Essentially, cells may be viewed as circuits that use molecules, ions, proteins and DNA instead of electrons and transistors. That analogy suggests that it should be possible to build electronic chips — what Sarpeshkar calls "cellular chemical computers" — that mimic chemical reactions very efficiently and on a very fast timescale.
One potentially powerful application of such circuits is in modeling genetic network — the interplay of genes and proteins that controls a cell's function and fate. In a paper presented at the 2009 IEEE Symposium on Biological Circuits and Systems, Sarpeshkar designed a circuit that allows any genetic network reaction to be simulated on a chip. For example, circuits can simulate the interactions between genes involved in lactose metabolism and the transcription factors that regulate their expression in bacterial cells.

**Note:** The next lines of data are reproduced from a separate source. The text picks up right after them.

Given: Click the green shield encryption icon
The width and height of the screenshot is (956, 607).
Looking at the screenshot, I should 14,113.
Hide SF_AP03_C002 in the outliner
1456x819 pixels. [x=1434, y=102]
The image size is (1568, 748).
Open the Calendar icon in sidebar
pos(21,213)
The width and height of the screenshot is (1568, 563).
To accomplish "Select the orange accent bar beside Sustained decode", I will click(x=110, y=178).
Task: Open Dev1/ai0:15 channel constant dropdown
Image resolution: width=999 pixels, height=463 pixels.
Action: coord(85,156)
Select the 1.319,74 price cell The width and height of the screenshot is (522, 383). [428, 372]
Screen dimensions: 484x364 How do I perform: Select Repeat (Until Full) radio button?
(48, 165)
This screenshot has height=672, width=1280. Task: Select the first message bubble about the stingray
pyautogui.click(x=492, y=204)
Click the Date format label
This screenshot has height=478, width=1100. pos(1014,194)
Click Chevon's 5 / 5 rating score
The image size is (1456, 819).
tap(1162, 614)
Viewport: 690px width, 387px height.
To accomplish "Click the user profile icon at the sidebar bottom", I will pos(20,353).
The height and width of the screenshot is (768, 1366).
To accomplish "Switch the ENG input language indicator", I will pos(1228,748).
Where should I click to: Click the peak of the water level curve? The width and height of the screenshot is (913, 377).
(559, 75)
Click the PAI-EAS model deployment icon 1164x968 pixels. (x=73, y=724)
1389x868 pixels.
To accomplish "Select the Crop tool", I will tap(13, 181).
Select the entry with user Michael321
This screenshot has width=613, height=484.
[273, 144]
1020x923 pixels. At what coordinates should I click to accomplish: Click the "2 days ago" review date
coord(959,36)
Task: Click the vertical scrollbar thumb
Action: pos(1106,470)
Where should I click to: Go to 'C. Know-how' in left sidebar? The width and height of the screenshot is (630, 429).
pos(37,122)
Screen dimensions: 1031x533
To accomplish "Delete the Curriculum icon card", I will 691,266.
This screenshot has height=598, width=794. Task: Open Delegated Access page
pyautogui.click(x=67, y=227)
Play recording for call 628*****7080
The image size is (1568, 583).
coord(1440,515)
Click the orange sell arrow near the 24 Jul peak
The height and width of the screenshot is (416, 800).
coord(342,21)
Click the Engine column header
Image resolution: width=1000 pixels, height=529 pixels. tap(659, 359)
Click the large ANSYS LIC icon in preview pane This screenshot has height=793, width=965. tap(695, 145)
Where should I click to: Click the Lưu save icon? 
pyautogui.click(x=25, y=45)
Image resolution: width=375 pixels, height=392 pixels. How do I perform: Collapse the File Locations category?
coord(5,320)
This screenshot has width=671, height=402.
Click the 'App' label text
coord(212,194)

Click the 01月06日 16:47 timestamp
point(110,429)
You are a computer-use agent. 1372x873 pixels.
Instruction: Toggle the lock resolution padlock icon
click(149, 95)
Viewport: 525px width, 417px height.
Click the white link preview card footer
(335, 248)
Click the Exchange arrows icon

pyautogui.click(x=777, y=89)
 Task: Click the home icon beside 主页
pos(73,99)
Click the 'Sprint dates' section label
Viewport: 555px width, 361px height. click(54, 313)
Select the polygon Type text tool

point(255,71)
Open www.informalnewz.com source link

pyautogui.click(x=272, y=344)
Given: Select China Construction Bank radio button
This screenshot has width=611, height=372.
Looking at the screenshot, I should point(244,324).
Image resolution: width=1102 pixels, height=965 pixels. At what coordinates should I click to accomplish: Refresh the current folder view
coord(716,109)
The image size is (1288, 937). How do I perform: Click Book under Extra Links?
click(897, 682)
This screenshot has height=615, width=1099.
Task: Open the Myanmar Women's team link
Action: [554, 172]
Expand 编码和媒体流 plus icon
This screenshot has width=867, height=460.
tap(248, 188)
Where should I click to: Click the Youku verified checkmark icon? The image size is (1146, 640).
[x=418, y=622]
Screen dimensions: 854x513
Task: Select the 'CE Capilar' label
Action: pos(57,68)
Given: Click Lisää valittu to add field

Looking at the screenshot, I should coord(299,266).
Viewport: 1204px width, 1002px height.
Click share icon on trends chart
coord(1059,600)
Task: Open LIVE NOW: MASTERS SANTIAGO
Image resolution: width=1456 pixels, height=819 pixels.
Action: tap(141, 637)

In the long term, Sarpeshkar plans to develop circuits that mimic interactions within entire cellular genomes, which are important in enabling scientists to understand and treat complex diseases such as cancer and diabetes. Eventually, researchers may be able to use such chips to simulate the entire human body, he believes. Such chips would be much faster than computer simulations now, which are highly inefficient at modeling the effects of noise in the large-scale nonlinear circuits within cells.
He is also investigating how circuit design principles can help genetically engineer cells to perform useful functions, for example, the robust and sensitive detection of toxins in the environment.
Sarpeshkar's focus on modeling cells as analog rather than digital circuits offers a new approach that will expand the frontiers of synthetic biology, says James Collins, professor of biomedical engineering at Boston University. "Rahul has nicely laid a foundation that many of us in synthetic biology will be able to build on," he says.